Copy the rows below word for word, from the line with "Where should I click to: Open the Yajl::ParseError" up to and including the line with "click(49, 373)".

Entries provided
Begin

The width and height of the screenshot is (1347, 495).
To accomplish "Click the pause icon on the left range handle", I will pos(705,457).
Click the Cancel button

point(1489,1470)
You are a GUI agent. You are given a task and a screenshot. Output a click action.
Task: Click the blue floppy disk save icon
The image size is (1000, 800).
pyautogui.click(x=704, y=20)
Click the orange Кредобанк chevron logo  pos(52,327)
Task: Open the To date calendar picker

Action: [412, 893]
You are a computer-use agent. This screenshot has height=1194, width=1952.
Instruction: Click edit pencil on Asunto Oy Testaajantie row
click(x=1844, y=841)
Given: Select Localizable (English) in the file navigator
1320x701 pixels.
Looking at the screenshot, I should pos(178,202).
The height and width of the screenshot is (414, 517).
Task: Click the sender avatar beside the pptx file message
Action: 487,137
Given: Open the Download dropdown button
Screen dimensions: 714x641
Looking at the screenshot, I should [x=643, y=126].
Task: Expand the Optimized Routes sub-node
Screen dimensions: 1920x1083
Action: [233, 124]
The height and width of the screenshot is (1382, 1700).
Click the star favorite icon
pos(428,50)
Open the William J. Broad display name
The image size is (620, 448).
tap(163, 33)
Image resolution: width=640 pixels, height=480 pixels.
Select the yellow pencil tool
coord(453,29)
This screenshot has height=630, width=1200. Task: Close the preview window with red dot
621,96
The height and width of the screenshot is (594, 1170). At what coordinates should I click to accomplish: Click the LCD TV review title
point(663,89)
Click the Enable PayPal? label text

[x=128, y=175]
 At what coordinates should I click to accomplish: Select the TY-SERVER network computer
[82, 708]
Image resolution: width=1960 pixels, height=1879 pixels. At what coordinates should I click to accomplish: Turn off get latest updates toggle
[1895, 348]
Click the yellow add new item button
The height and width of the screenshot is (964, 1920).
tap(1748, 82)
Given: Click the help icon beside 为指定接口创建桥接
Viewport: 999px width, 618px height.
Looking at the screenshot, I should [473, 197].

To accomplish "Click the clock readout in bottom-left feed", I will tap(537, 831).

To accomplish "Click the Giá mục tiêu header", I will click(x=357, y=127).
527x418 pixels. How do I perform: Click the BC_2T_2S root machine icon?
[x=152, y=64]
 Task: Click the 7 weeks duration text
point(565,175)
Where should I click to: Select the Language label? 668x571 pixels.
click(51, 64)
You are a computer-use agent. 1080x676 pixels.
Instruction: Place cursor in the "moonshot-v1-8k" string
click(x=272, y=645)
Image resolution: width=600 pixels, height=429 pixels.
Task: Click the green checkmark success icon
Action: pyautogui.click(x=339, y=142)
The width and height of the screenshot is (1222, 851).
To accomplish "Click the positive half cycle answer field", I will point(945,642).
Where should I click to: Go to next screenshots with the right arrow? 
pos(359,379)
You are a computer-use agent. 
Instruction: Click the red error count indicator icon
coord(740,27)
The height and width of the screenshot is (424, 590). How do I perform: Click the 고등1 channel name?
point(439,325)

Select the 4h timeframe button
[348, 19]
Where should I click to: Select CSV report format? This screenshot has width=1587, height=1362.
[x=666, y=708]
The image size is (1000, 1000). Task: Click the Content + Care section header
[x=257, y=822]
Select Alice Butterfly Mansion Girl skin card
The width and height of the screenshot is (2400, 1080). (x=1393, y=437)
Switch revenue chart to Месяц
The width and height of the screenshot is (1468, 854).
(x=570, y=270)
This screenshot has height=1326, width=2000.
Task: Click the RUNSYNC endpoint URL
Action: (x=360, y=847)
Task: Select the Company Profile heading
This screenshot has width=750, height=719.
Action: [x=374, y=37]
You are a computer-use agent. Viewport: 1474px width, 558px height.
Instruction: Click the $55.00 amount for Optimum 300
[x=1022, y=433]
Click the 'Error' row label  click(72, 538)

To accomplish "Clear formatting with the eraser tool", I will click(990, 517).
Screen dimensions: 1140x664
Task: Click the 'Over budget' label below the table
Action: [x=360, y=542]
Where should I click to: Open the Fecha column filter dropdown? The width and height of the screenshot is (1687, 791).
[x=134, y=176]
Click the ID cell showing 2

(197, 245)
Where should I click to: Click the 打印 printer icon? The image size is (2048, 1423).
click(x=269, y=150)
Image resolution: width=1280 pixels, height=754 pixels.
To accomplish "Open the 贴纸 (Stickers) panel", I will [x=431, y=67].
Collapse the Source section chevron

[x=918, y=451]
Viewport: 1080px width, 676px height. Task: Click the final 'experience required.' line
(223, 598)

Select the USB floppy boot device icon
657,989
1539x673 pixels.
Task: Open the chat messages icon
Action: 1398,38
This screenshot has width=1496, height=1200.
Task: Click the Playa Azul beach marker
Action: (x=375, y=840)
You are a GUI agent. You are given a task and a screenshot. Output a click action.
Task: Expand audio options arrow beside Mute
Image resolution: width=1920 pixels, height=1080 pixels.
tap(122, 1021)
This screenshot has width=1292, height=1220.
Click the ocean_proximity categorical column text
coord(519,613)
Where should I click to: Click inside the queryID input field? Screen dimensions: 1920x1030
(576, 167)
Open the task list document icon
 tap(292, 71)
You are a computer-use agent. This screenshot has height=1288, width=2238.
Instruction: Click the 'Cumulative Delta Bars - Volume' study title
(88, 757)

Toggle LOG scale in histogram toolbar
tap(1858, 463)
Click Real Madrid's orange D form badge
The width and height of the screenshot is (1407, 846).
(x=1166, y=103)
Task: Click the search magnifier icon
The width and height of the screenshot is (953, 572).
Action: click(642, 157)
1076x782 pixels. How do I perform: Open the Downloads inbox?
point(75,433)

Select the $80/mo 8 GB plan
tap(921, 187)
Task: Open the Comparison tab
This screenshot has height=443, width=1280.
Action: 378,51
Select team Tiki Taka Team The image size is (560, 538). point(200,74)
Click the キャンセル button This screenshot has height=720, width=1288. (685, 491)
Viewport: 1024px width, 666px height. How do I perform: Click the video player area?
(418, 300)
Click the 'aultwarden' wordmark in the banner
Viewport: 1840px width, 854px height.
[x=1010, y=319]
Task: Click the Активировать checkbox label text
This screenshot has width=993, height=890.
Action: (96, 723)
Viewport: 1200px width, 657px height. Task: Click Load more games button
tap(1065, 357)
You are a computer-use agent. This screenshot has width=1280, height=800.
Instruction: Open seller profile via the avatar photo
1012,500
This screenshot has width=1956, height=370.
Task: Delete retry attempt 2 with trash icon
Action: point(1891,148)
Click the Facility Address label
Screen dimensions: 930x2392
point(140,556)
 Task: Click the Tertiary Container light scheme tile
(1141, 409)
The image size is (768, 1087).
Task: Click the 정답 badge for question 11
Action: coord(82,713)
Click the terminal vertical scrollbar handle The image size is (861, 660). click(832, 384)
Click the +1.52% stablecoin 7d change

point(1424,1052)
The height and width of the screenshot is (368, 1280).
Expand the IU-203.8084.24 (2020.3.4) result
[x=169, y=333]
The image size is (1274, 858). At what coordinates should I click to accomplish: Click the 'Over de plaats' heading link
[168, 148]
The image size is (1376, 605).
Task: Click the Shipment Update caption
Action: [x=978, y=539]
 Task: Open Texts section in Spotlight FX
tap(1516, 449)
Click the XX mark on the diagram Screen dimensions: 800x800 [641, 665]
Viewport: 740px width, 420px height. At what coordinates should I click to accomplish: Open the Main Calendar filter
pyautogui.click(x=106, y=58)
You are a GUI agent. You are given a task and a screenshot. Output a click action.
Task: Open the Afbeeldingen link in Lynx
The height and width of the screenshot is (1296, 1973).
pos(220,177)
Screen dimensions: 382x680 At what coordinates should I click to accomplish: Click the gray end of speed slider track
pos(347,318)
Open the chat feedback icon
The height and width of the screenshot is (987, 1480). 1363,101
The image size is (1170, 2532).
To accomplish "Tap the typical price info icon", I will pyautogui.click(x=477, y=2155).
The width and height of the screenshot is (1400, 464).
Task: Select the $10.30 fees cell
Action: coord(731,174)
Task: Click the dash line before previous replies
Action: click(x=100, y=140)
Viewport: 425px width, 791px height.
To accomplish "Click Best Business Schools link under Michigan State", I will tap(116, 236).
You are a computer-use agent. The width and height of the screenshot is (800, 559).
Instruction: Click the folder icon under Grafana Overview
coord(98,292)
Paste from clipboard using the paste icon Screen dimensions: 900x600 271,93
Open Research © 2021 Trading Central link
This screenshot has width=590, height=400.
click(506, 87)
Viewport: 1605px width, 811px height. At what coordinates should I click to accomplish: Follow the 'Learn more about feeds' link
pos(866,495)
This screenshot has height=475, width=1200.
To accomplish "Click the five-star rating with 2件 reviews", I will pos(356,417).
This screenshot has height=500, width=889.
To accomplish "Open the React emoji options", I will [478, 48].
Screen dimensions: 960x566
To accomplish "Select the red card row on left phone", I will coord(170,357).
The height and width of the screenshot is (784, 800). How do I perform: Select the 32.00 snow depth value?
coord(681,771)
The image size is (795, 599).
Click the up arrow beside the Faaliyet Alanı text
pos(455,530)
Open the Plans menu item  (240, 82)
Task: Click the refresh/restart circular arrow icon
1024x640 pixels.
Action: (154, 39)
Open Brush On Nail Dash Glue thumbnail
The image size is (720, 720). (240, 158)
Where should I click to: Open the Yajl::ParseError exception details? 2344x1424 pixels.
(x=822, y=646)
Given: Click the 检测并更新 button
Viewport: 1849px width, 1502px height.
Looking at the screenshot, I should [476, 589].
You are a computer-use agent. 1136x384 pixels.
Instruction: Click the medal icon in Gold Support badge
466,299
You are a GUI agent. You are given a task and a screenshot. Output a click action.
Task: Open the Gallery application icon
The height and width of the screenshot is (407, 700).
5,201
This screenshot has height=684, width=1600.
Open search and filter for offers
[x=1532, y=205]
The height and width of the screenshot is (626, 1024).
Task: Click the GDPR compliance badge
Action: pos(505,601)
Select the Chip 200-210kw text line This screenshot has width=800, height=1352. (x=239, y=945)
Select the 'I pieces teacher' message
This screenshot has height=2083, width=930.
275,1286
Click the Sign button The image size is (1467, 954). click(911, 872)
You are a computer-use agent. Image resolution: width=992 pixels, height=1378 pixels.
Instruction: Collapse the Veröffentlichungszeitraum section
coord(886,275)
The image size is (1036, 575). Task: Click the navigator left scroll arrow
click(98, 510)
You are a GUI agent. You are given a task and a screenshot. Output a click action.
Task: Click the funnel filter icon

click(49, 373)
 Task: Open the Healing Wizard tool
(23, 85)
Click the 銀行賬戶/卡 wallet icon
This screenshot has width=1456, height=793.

End

Answer in full
Where should I click to: Open the Yajl::ParseError exception details? 2344x1424 pixels.
(x=822, y=646)
Given: Click the 检测并更新 button
Viewport: 1849px width, 1502px height.
Looking at the screenshot, I should [476, 589].
You are a computer-use agent. 1136x384 pixels.
Instruction: Click the medal icon in Gold Support badge
466,299
You are a GUI agent. You are given a task and a screenshot. Output a click action.
Task: Open the Gallery application icon
The height and width of the screenshot is (407, 700).
5,201
This screenshot has height=684, width=1600.
Open search and filter for offers
[x=1532, y=205]
The height and width of the screenshot is (626, 1024).
Task: Click the GDPR compliance badge
Action: pos(505,601)
Select the Chip 200-210kw text line This screenshot has width=800, height=1352. (x=239, y=945)
Select the 'I pieces teacher' message
This screenshot has height=2083, width=930.
275,1286
Click the Sign button The image size is (1467, 954). click(911, 872)
You are a computer-use agent. Image resolution: width=992 pixels, height=1378 pixels.
Instruction: Collapse the Veröffentlichungszeitraum section
coord(886,275)
The image size is (1036, 575). Task: Click the navigator left scroll arrow
click(98, 510)
You are a GUI agent. You are given a task and a screenshot. Output a click action.
Task: Click the funnel filter icon

click(49, 373)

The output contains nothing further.